In social choice theory, unrestricted domain, or universality, is a property of social welfare functions in which all preferences of all voters (but no other considerations) are allowed. Intuitively, unrestricted domain is a common requirement for social choice functions, and is a condition for Arrow's impossibility theorem.

With unrestricted domain, the social welfare function accounts for all preferences among all voters to yield a unique and complete ranking of societal choices.

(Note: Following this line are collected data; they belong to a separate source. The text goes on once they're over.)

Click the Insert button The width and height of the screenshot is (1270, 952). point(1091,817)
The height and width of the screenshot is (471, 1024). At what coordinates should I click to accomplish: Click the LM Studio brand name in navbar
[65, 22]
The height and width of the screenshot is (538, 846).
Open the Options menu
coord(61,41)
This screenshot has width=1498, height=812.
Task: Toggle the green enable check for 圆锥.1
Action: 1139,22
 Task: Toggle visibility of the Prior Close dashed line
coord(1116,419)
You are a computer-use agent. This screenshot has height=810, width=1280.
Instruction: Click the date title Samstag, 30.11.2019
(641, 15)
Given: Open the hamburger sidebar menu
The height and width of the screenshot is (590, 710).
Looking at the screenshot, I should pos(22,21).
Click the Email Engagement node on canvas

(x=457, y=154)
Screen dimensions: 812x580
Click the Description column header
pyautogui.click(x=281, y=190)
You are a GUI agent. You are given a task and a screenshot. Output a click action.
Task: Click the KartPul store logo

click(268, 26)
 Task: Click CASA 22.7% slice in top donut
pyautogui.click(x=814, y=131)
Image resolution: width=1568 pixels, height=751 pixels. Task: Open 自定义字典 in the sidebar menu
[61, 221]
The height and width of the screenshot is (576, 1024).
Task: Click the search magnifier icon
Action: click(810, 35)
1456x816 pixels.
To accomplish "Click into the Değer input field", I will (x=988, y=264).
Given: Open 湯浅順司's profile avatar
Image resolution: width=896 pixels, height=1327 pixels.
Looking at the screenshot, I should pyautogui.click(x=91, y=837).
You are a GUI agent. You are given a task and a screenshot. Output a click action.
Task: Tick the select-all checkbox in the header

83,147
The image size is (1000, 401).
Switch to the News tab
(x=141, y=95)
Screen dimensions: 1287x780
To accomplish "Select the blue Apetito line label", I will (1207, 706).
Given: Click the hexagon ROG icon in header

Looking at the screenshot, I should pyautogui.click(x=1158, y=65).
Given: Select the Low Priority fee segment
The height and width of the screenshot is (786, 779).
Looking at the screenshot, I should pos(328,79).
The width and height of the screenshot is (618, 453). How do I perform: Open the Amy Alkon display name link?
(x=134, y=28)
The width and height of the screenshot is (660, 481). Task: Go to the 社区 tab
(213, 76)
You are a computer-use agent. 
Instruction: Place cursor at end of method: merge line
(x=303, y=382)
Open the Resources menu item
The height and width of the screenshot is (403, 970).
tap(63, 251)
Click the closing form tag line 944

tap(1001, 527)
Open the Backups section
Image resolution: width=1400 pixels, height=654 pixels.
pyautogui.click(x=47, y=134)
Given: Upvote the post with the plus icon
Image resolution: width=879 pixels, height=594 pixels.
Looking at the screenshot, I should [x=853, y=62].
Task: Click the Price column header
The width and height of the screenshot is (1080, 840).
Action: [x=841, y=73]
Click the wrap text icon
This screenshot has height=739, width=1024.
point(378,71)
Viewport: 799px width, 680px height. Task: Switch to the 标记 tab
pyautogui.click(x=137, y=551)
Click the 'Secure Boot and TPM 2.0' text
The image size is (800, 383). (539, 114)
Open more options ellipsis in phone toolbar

Thus, the voting mechanism must account for all individual preferences, it must do so in a manner that results in a complete ranking of preferences for society, and it must deterministically provide the same ranking each time voters' preferences are presented the same way.

==Relation to Arrow's impossibility theorem==
Unrestricted domain is one of the conditions for Arrow's impossibility theorem. Under that theorem, it is impossible to have a social choice function that satisfies unrestricted domain, Pareto efficiency, independence of irrelevant alternatives, and non-dictatorship. However, the conditions of the theorem can be satisfied if unrestricted domain is removed.

==Examples of restricted domains==
Duncan Black defined a restriction to domains of social choice functions called "single-peaked preferences". Under this principle, all of the choices have a predetermined position along a line, giving them a linear ordering. Every voter has some special place he likes best along that line. His ordering of the choices is determined by their distances from that spot. For example, if voting on where to set the volume for music, it would be reasonable to assume that each voter had their own ideal volume preference and that as the volume got progressively too loud or too quiet they would be increasingly dissatisfied. Black proved that by replacing unrestricted domain with single-peaked preferences in Arrow's theorem removes the impossibility: there are Pareto-efficient non-dictatorships that satisfy the "independence of irrelevant alternatives" criterion. However, Black's 1948 proof was published before Arrow's impossibility theorem was published in 1950, and thus did not fully consider Arrow's "unrestricted domain" criterion.